At the same time, learning to eat is a broader developmental process. Children need to build the skills to manage textures, develop effective chewing patterns, and coordinate swallowing in a way that feels safe and manageable. These skills develop over time and are closely linked to both sensory and motor experience.
Understanding the distinction between feeding development and swallowing safety helps to clarify what a child is finding difficult, and what kind of support is needed. It helps me to understand as well when it is best to refer on for extra support for a child.
What can you do as a parent?
If any of this feels familiar, the most useful starting point is to step back and look at your child’s eating through a different lens.
Rather than focusing on what your child is or is not eating in a given meal, try to notice how they are managing the process of eating. Where does it seem to become difficult? Is it when food first appears, when it reaches the mouth, or when they are asked to chew and swallow? Do certain textures, speeds, or situations make things easier or harder?

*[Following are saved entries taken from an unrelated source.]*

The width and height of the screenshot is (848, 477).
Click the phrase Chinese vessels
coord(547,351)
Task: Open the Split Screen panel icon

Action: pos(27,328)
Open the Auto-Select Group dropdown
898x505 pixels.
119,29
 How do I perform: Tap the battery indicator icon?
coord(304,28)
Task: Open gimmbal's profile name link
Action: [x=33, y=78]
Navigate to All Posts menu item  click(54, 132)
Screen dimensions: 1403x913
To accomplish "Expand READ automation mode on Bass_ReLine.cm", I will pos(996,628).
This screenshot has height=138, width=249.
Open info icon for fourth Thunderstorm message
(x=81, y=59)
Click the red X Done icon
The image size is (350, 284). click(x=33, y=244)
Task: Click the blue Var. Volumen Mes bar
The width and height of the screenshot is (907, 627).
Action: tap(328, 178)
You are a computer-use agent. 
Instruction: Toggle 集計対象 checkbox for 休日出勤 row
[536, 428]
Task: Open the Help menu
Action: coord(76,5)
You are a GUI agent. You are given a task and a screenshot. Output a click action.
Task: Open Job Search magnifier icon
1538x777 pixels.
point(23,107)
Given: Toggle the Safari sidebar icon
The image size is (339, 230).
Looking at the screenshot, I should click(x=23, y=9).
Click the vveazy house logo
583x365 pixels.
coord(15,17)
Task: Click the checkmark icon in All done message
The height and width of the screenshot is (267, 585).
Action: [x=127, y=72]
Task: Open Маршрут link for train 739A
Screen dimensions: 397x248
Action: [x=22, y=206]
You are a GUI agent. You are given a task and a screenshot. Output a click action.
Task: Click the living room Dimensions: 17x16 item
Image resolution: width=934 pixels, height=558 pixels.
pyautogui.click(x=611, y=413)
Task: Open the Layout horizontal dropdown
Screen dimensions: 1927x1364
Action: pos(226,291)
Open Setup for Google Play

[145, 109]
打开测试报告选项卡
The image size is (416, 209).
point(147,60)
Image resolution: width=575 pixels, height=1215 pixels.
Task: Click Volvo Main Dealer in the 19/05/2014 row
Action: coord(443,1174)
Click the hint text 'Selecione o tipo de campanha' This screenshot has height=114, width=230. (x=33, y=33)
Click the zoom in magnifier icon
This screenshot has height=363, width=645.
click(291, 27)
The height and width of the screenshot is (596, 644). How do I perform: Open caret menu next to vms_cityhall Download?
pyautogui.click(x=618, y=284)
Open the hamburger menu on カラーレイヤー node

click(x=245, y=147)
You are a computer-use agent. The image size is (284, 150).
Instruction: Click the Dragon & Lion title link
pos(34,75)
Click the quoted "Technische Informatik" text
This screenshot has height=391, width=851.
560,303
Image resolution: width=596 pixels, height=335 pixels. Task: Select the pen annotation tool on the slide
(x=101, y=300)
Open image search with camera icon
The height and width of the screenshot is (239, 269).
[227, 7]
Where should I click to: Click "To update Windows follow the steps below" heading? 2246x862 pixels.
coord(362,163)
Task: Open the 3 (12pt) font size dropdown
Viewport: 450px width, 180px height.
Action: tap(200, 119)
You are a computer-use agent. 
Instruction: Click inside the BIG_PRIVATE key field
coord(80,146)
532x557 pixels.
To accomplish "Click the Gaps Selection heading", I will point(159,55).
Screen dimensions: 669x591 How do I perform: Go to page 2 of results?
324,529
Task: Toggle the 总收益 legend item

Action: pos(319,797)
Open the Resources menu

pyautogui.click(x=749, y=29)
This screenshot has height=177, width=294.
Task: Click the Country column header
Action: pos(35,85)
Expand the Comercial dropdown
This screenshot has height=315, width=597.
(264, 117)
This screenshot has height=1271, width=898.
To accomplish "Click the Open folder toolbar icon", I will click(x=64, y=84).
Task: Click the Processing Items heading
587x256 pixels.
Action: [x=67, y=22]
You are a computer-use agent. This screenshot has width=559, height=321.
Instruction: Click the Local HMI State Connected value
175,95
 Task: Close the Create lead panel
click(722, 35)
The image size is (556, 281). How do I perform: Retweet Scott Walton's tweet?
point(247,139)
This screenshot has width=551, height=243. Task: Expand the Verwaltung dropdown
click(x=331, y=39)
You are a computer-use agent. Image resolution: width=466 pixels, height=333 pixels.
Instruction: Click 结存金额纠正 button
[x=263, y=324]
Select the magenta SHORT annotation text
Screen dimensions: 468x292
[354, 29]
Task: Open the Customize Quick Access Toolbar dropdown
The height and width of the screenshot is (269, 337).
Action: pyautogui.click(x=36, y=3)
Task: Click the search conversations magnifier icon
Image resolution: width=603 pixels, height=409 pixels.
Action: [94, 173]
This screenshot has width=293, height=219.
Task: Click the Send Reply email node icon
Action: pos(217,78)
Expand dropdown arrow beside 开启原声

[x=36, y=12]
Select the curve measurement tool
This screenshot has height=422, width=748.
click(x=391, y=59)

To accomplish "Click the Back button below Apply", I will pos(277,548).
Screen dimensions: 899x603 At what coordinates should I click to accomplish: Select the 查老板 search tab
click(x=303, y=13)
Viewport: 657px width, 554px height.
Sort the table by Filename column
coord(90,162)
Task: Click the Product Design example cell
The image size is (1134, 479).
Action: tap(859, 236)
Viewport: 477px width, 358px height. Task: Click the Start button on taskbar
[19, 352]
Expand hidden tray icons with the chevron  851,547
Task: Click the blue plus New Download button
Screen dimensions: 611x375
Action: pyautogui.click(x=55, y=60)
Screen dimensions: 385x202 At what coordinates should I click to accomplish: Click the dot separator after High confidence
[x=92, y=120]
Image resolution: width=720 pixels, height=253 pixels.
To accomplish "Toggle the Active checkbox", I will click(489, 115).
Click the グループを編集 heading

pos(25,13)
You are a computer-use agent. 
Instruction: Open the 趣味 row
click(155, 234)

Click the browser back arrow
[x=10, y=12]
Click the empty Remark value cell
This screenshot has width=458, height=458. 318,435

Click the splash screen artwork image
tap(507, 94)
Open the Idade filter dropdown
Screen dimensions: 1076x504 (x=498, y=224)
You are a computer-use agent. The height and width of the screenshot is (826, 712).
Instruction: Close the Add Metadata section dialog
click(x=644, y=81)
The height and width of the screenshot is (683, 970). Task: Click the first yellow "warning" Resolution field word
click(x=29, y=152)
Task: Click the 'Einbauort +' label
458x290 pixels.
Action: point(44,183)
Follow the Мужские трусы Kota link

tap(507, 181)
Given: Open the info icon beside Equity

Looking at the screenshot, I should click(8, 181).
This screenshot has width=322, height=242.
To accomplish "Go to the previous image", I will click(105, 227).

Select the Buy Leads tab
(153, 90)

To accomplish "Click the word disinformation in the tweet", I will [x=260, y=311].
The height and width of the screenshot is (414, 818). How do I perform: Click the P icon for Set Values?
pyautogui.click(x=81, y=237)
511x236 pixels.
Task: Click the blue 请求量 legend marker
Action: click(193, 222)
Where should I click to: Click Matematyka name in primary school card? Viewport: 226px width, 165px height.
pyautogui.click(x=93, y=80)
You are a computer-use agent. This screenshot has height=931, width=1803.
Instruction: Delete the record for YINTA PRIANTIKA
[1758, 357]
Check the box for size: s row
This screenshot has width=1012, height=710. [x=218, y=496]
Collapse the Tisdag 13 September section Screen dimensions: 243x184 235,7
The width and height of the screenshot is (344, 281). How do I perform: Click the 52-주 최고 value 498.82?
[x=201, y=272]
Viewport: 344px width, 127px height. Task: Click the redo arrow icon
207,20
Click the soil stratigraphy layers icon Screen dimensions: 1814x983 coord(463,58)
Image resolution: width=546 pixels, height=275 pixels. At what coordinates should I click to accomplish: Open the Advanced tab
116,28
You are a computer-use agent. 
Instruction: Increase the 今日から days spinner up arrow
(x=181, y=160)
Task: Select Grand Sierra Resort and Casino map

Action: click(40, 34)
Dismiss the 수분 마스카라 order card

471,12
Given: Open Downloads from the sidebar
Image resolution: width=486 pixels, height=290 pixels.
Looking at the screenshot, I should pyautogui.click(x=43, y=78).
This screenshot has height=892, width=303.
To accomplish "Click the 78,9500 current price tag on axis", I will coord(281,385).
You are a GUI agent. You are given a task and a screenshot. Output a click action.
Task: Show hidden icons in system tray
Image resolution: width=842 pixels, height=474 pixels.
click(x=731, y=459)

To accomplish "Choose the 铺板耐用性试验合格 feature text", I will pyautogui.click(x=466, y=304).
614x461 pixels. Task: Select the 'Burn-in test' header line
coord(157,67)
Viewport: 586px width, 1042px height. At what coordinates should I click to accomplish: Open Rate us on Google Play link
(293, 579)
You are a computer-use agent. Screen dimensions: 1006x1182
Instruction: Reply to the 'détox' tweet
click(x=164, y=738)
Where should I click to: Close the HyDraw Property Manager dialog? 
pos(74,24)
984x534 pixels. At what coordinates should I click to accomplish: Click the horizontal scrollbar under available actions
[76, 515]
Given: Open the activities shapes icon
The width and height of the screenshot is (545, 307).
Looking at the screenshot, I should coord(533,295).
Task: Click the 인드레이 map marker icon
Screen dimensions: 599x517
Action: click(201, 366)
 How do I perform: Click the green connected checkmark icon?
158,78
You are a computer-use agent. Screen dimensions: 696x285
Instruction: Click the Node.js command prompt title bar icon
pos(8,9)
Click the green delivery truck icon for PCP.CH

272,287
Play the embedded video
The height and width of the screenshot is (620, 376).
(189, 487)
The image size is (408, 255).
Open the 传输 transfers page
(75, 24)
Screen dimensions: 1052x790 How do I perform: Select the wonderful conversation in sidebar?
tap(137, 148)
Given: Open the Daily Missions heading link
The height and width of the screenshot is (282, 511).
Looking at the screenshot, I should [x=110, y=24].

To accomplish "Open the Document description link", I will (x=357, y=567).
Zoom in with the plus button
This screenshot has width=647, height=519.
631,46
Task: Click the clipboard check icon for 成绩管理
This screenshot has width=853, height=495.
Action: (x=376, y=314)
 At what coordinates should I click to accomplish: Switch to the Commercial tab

These patterns are often far more informative than the amount a child eats on any one day. They can help you understand whether what you are seeing is linked to sensory processing, oral motor skill, or a physical discomfort associated with eating.
From there, the goal is not to push through the difficulty, but to understand it. Once you have a clearer sense of where the difficulty sits, it becomes easier to identify what kind of support may be needed — whether that is input around feeding development, or a more detailed assessment of swallowing and oral motor function.
A final thought
Eating is not a simple skill. It is a complex, learned process that develops over time, and for some children, that development is not straightforward.
When a child struggles with eating, it is rarely without reason. Looking more closely at how they are managing the process — not just what they are eating — often provides the insight needed to understand what is going on.
From there, the focus shifts from trying to get a child to eat, to supporting them in learning how.